Understand, I'm just an everyday guy reacting to something I love. And I've been doing it for a very long time, my appreciation for classical music starting with the musical excerpts on The Big John and Sparkie radio show in the early Fifties and the purchase of my first recording, The 101 Strings Play the Classics, around 1956. In the late Sixties I began teaching high school English and Film Studies as well as becoming interested in hi-fi, my audio ambitions graduating me from a pair of AR-3 speakers to the Fulton J's recommended by The Stereophile's J. Gordon Holt. In the early Seventies, I began writing for a number of audio magazines, including Audio Excellence, Audio Forum, The Boston Audio Society Speaker, The American Record Guide, and from 1976 until 2008, The $ensible Sound, for which I served as Classical Music Editor.

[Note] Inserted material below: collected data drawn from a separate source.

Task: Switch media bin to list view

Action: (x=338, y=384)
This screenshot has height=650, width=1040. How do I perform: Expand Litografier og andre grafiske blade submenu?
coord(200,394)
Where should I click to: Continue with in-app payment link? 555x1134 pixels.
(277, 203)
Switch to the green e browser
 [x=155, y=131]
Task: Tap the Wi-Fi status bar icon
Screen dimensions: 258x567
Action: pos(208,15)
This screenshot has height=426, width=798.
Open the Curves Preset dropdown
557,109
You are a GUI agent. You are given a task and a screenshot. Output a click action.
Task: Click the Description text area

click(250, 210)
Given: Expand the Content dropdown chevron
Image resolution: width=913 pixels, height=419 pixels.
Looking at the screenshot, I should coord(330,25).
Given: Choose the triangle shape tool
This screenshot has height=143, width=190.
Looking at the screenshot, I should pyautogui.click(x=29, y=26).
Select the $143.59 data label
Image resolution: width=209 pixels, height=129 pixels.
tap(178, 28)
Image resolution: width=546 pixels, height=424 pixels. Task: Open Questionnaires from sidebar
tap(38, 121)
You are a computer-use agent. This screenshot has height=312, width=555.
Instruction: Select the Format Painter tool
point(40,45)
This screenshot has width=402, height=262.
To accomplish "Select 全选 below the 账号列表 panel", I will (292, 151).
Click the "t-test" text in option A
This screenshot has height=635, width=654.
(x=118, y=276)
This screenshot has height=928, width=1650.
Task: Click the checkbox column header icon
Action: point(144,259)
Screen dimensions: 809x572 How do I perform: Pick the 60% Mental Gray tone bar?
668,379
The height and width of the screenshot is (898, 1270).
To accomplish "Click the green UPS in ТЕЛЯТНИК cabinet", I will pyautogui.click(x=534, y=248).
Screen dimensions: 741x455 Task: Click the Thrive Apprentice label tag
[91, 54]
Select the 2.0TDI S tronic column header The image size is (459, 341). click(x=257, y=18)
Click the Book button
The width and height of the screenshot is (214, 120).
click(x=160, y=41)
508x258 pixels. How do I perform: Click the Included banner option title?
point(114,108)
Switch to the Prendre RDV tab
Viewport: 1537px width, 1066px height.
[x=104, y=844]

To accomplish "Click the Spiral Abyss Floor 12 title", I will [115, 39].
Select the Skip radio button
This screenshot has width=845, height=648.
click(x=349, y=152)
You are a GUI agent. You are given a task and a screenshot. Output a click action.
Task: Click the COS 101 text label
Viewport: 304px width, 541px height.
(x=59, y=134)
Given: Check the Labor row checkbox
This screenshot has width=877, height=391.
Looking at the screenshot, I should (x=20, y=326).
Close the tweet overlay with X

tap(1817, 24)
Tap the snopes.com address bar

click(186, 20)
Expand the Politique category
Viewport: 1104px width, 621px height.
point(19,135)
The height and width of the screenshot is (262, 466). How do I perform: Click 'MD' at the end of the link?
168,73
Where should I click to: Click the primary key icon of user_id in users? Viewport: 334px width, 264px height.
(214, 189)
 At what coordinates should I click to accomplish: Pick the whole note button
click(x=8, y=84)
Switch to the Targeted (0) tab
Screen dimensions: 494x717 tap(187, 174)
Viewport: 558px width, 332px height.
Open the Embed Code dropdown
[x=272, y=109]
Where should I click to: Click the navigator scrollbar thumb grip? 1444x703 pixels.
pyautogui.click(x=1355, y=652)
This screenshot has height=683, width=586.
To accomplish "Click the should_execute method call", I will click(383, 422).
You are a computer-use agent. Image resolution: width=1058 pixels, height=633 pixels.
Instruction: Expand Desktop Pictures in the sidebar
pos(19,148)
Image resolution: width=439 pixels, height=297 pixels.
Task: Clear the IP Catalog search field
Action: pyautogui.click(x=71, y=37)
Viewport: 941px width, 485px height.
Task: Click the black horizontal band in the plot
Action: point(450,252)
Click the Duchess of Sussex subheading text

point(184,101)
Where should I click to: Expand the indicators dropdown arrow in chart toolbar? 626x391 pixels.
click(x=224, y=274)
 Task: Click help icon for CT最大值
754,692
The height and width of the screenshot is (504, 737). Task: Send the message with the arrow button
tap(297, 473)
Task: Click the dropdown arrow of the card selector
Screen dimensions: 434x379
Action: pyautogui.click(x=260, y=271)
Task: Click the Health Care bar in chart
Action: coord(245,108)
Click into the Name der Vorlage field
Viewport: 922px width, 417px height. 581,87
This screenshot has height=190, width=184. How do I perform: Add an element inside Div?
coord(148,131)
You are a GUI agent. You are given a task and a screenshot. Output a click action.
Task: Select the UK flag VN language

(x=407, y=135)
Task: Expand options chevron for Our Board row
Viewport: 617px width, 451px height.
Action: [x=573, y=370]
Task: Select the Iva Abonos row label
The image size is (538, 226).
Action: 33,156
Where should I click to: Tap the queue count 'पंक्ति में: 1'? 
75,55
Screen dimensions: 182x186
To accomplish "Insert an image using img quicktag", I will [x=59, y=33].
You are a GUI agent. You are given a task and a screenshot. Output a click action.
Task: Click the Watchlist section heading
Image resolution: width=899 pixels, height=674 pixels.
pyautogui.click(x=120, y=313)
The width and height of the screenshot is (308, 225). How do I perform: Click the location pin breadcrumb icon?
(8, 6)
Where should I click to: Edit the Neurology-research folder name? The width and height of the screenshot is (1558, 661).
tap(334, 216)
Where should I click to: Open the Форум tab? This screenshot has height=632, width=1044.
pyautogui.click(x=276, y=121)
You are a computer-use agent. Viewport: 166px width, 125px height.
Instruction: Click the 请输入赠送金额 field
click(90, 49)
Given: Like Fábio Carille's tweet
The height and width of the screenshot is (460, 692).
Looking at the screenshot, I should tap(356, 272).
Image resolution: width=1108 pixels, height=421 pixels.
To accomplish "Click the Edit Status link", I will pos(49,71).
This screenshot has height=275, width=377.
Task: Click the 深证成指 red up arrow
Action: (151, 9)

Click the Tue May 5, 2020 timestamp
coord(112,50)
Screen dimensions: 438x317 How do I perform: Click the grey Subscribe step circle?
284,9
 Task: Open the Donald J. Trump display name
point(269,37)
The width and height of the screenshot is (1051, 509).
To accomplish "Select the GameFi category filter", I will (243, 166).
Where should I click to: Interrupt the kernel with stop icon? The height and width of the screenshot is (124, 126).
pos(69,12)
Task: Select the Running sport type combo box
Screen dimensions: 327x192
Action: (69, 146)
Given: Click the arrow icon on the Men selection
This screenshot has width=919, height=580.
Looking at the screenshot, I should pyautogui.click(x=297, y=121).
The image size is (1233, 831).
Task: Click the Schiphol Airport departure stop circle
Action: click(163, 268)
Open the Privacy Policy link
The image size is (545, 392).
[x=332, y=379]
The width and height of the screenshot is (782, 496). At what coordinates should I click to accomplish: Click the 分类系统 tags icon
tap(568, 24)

Today, I'm retired from teaching and use a pair of bi-amped VMPS RM40s loudspeakers for my listening. In addition to writing the Classical Candor blog, I served as the Movie Review Editor for the Web site Movie Metropolis (formerly DVDTown) from 1997-2013. Music and movies. Life couldn't be better.

Mission Statement

It is the goal of Classical Candor to promote the enjoyment of classical music. Other forms of music come and go--minuets, waltzes, ragtime, blues, jazz, bebop, country-western, rock-'n'-roll, heavy metal, rap, and the rest--but classical music has been around for hundreds of years and will continue to be around for hundreds more. It's no accident that every major city in the world has one or more symphony orchestras.

When I was young, I heard it said that only intellectuals could appreciate classical music, that it required dedicated concentration to appreciate. Nonsense. I'm no intellectual, and I've always loved classical music. Anyone who's ever seen and enjoyed Disney's Fantasia or a Looney Tunes cartoon playing Rossini's William Tell Overture or Liszt's Hungarian Rhapsody No. 2 can attest to the power and joy of classical music, and that's just about everybody.

So, if Classical Candor can expand one's awareness of classical music and bring more joy to one's life, more power to it. It's done its job.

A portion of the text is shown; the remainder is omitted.